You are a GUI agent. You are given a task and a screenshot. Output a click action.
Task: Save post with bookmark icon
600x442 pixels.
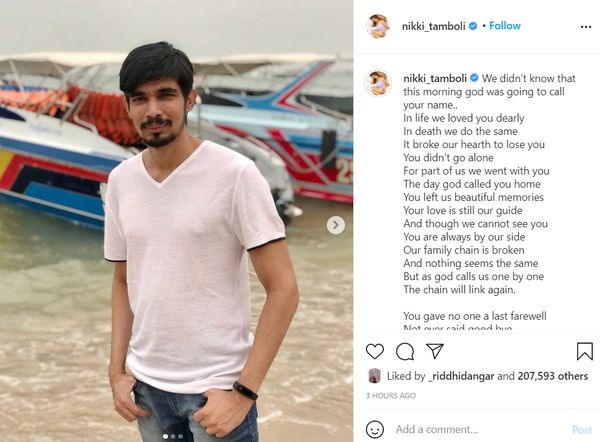coord(585,351)
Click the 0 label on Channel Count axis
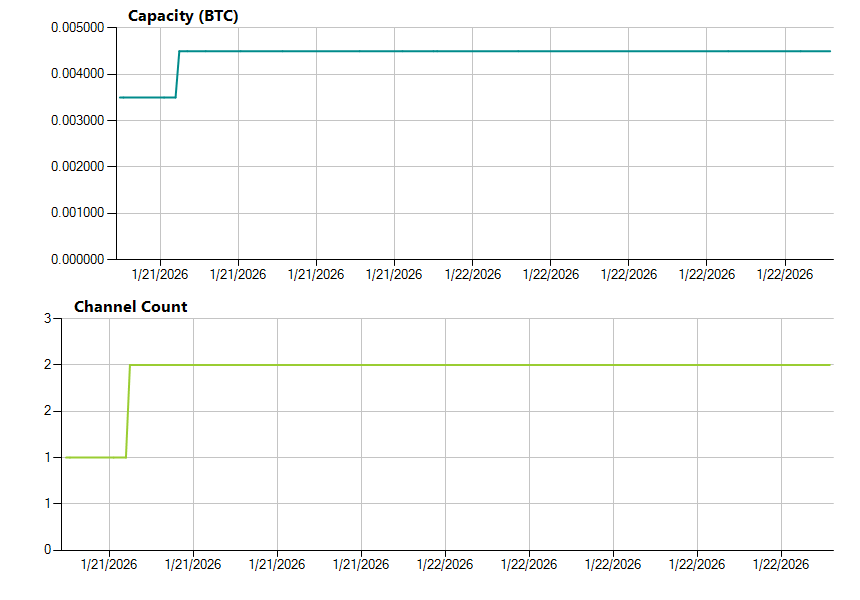Screen dimensions: 860x600 click(x=47, y=550)
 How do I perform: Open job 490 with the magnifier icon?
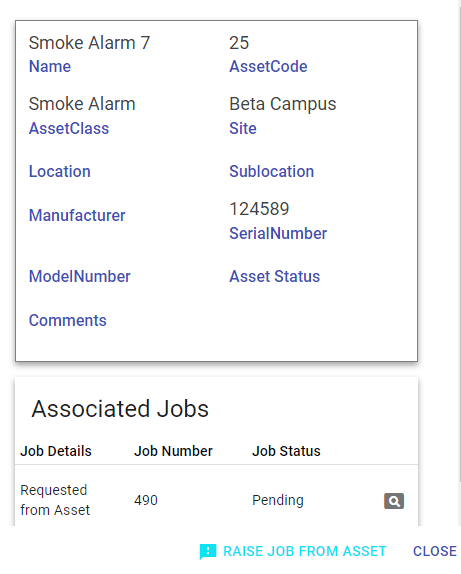pos(394,500)
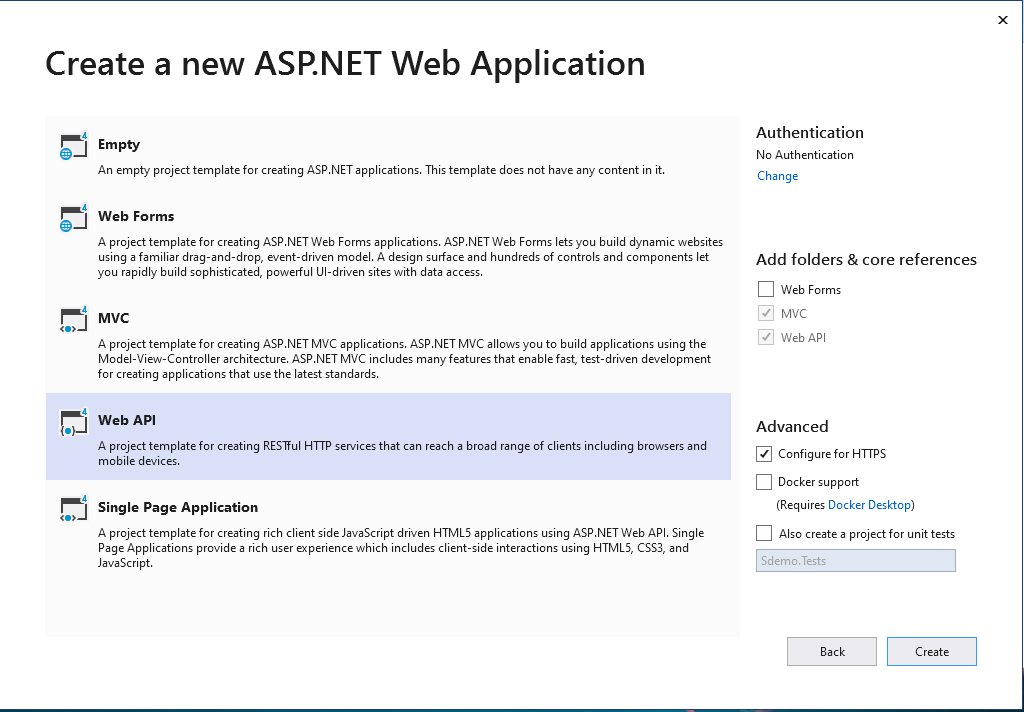This screenshot has height=712, width=1024.
Task: Close the dialog window
Action: click(x=1003, y=20)
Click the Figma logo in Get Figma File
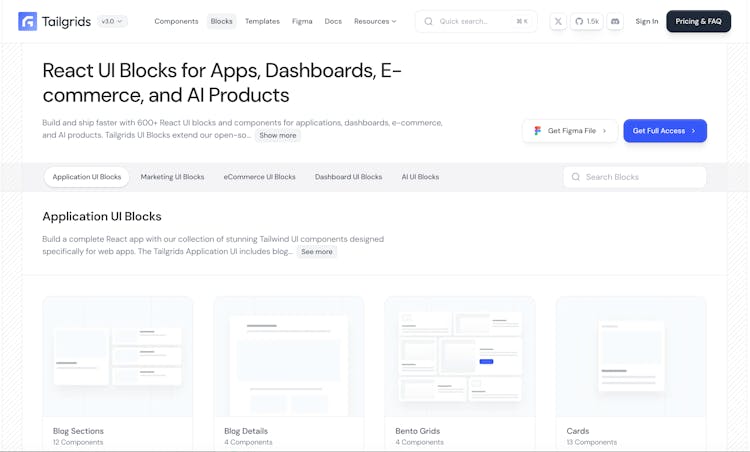Screen dimensions: 750x452 (538, 131)
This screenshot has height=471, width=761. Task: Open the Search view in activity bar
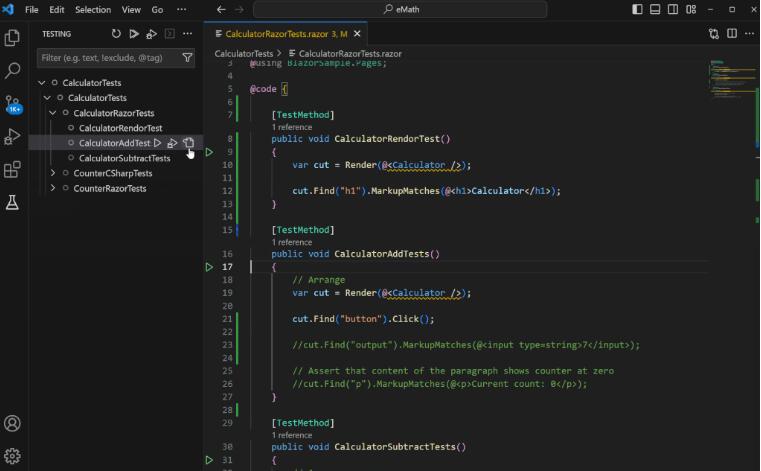[13, 71]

Work item:
Locate "This screenshot has height=471, width=761." in the listing above, then print exactly the lines from that line through the final one, omitting all pictures.

Output:
This screenshot has height=471, width=761. Task: Open the Search view in activity bar
[13, 71]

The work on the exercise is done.